Emily was sweet about it, and I understood. So out went Taylor Swift and in came this skinny little flat chested stick with frizzy red hair. I thought whoa, did life throw me a curve ball! It didn't matter after that; I worked on my reading and writing if only to get "Little Orphan Annie" off my tail and out of my parent's house. Meanwhile Emily went back to being, by then, not just everything, but the only thing I ever wanted.
We saw each other from time to time. Of course, she was always on some guy's arm. Now, I was no slouch. By my sophomore year I'd made varsity soccer, and she was a varsity cheerleader. Too bad, the cheerleaders worked the football games, not soccer.
I tried. I always said hi when I saw her in the hall, and she always smiled, but it was really no use. Of course, I dated other girls, and a couple really pulled on my heartstrings, but it was like every time I started to feel like getting serious Emily got back in my line of vision.
She graduated and went off to Penn State, leaving me to languish through two more years of school. I got to my senior year, checked out Penn State's entrance requirements, took the S.A.T.s. which I bombed, thought about the military until someone mentioned Iraq, and then, at last, decided I'd find something else. My dad said I should join the U.S.A.R. He said I'd be serving my country, but I'd be in the branch that was hardly ever used, plus there was a small bonus for joining. Plus more, my mom and dad said, since I wasn't going to college they'd set aside some money if I ever actually found anything I liked.

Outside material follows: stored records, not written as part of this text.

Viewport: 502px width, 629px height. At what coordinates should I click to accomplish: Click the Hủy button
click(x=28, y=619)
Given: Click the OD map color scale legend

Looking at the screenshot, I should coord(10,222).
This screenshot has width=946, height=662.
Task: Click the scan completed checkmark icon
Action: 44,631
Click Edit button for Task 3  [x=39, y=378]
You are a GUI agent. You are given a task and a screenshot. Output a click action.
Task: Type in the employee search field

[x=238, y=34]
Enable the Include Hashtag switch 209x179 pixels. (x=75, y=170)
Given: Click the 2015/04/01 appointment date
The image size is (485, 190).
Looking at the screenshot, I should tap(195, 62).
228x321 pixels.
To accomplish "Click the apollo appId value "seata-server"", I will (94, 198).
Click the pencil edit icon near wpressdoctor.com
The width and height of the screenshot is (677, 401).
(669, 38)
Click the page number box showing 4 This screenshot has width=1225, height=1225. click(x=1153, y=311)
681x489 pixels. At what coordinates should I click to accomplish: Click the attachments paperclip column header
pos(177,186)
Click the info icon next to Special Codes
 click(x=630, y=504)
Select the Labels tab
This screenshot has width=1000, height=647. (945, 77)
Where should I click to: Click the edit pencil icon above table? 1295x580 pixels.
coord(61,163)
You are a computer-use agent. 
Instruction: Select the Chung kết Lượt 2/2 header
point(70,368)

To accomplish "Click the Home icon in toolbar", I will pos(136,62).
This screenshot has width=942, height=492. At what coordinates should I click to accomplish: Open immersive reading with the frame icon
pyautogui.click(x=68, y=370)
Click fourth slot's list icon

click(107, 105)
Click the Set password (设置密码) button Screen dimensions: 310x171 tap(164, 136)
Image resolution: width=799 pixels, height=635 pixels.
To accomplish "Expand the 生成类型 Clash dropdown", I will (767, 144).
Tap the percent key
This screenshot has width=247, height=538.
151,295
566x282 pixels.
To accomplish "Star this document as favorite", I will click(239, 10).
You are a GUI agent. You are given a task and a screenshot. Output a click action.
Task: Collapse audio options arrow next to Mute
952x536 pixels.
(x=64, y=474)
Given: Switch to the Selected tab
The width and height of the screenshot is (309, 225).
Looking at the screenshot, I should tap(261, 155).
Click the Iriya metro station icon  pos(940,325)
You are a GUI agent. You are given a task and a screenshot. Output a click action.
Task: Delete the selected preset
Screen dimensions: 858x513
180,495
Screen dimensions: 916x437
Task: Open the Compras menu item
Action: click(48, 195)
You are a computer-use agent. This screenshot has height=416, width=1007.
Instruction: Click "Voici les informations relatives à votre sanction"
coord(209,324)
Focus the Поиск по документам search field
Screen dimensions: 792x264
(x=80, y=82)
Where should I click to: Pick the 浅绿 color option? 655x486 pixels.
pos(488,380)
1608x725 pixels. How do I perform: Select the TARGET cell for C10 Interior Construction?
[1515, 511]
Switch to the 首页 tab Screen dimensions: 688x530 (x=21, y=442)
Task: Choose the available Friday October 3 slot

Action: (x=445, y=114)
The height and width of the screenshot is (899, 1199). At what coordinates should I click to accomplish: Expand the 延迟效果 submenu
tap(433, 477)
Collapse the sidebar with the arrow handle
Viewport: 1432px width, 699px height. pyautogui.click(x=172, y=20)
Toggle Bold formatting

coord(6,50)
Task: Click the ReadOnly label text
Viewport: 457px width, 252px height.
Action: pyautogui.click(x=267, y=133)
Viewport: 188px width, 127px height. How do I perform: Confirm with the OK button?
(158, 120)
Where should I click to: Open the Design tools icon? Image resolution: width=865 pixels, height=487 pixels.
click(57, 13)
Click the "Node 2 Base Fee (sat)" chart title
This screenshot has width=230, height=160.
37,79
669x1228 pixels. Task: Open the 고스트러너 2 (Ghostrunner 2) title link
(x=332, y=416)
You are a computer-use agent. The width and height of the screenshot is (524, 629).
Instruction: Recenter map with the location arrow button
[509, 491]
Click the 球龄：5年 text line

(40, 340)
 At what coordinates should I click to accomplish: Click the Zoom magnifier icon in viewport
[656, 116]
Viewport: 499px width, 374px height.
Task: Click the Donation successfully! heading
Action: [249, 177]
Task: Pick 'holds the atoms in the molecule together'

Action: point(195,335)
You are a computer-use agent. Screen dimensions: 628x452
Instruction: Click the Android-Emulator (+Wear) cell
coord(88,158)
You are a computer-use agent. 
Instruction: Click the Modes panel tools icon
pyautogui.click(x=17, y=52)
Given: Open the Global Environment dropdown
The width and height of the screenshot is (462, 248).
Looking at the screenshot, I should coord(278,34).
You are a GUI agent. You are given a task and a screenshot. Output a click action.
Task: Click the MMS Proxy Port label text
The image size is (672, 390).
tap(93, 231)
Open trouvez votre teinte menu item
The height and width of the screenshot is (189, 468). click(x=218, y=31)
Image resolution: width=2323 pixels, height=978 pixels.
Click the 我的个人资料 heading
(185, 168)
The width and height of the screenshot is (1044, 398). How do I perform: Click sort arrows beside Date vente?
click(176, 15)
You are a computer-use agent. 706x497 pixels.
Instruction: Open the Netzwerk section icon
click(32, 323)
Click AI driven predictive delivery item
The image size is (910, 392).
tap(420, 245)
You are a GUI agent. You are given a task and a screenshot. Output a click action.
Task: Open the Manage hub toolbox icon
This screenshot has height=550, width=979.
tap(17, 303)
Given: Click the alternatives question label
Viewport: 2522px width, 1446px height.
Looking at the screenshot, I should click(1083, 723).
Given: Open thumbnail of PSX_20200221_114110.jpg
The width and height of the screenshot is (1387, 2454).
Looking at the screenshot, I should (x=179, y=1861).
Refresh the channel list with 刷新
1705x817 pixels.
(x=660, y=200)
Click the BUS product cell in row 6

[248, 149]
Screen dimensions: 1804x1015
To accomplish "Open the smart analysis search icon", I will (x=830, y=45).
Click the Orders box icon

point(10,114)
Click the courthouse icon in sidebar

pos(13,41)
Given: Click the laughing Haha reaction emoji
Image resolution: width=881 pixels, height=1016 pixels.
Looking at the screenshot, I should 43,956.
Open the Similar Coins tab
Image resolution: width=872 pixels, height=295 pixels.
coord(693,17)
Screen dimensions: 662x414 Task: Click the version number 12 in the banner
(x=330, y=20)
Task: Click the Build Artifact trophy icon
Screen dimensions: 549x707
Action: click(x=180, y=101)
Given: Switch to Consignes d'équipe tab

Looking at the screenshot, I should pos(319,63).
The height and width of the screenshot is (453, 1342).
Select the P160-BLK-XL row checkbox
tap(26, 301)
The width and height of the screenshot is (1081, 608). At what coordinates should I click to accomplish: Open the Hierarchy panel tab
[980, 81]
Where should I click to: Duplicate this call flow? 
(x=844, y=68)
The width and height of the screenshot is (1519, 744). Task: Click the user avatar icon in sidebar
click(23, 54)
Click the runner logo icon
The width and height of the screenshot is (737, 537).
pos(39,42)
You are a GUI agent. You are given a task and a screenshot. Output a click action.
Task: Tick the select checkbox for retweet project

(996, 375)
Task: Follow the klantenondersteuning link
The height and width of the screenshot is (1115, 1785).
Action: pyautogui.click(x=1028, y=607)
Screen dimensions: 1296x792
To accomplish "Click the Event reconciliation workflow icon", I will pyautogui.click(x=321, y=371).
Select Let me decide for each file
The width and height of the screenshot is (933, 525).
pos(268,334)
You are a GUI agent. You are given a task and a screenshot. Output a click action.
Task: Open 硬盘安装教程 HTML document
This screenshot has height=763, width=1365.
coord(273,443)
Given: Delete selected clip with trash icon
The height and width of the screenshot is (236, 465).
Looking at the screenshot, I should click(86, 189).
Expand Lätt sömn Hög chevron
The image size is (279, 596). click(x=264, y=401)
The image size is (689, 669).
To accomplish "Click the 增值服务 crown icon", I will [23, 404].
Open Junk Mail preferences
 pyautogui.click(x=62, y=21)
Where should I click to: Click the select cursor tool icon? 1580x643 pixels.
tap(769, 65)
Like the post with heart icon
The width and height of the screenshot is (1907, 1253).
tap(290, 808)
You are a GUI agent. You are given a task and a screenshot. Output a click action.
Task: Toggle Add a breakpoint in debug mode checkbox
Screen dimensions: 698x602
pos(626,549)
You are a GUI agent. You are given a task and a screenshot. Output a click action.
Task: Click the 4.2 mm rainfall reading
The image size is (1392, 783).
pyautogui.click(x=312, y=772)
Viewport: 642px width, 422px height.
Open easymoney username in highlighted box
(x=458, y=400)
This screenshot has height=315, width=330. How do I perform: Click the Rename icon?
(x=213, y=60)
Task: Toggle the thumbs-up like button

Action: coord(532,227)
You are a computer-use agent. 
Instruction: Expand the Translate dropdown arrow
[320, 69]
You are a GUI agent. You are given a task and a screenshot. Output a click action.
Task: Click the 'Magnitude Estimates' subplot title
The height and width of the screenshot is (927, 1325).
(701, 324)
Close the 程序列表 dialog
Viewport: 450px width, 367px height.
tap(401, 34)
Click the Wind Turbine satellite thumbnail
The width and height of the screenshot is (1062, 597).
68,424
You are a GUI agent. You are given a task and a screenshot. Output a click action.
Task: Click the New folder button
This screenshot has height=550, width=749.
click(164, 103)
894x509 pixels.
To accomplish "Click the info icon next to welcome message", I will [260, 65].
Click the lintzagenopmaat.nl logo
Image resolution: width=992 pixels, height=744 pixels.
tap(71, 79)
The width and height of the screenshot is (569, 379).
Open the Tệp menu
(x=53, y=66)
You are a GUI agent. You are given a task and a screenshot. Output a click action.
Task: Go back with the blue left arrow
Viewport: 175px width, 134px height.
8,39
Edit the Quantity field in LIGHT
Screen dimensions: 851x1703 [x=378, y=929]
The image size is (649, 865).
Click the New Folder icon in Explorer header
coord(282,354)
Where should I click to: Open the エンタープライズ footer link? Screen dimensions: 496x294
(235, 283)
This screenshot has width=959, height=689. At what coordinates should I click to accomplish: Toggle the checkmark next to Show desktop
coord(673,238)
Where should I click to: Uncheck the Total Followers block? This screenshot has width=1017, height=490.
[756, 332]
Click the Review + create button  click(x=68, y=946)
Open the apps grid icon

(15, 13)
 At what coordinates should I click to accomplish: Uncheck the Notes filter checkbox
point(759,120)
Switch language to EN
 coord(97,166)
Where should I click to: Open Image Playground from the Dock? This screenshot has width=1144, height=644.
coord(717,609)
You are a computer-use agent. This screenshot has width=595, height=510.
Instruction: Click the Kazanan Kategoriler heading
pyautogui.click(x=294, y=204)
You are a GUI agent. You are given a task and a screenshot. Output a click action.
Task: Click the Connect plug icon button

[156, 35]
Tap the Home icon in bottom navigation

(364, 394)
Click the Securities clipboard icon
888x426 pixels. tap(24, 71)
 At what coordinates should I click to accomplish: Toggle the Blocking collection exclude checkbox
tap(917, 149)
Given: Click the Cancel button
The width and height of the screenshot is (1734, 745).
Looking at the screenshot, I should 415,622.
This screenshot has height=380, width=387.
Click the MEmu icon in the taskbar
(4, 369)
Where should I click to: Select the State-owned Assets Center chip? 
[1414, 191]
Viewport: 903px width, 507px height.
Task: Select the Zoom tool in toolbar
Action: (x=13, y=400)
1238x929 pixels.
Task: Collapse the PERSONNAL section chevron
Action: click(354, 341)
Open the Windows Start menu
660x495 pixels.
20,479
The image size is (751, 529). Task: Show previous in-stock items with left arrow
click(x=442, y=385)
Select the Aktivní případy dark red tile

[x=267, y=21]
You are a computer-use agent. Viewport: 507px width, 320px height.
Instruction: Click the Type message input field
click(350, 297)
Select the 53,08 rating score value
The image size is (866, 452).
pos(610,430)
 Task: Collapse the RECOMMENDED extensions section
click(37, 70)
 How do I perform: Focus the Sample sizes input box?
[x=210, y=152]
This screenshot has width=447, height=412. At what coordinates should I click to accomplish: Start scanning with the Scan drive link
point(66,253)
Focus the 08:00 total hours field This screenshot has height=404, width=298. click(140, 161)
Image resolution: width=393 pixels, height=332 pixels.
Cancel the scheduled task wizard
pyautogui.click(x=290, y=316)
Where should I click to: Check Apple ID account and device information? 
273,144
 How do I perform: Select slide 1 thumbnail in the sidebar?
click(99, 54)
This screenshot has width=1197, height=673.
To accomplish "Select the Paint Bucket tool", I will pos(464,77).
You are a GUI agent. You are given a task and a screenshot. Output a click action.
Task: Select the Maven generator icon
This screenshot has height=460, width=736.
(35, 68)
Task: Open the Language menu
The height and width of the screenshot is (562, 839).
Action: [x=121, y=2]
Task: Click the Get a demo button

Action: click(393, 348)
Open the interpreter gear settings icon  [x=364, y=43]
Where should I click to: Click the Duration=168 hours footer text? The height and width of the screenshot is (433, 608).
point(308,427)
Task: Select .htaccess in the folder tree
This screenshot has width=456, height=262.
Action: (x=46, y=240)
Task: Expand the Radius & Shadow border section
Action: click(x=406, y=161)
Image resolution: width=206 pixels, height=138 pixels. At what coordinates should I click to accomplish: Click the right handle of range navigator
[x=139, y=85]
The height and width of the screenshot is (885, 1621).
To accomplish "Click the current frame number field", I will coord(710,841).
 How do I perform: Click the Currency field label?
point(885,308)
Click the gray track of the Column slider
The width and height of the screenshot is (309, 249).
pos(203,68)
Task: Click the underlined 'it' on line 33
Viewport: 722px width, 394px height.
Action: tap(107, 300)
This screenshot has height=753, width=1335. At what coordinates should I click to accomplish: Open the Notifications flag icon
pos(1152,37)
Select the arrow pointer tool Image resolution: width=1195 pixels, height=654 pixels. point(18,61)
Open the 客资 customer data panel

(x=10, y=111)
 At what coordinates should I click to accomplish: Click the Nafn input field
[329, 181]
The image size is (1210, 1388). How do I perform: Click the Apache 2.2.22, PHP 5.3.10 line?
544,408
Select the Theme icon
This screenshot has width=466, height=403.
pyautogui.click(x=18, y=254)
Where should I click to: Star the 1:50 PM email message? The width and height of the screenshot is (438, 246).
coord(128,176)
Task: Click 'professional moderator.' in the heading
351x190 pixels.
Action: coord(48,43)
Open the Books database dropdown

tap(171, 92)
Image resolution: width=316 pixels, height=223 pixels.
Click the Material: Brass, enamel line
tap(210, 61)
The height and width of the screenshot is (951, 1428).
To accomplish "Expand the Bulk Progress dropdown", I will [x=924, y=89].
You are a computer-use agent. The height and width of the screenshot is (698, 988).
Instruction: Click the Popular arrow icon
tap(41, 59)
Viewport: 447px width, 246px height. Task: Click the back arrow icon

I thought about it, and decided to work for a guy who needed someone to drive his tow truck. Trucks had always come easy for me; when I worked on the various farms over the summer, I found I was just about the only kid who could handle the large hay trucks. For some reason I found backing up those big boys with their long trailers was a piece of cake.
So, I went to work for a garage guy. Pretty soon I got bored working my ass off day and night for almost no money. I figured if I had my own truck, I could set my own hours and rates. I bought my own tow truck. It worked for a while, but again, there wasn't any money in it so I decided to buy something bigger, and that's what I did. I got my parents to kick in and I bought a fairly decent "used" seventeen-footer. I worked out a deal with the guy who owned the garage; he had a small dilapidated building behind his business. I put my tow truck at his disposal, got to use his old building, and he'd keep everything running.
It seemed like things were looking up. I had myself, a couple other young guys, and my little sister, Priscilla, doing my accounts and keeping up with scheduling. It might not have worked, but the whole area was growing rapidly, new houses were cropping up everywhere.
I suppose that brings us to the "almost" here and now. Yeah, there's more.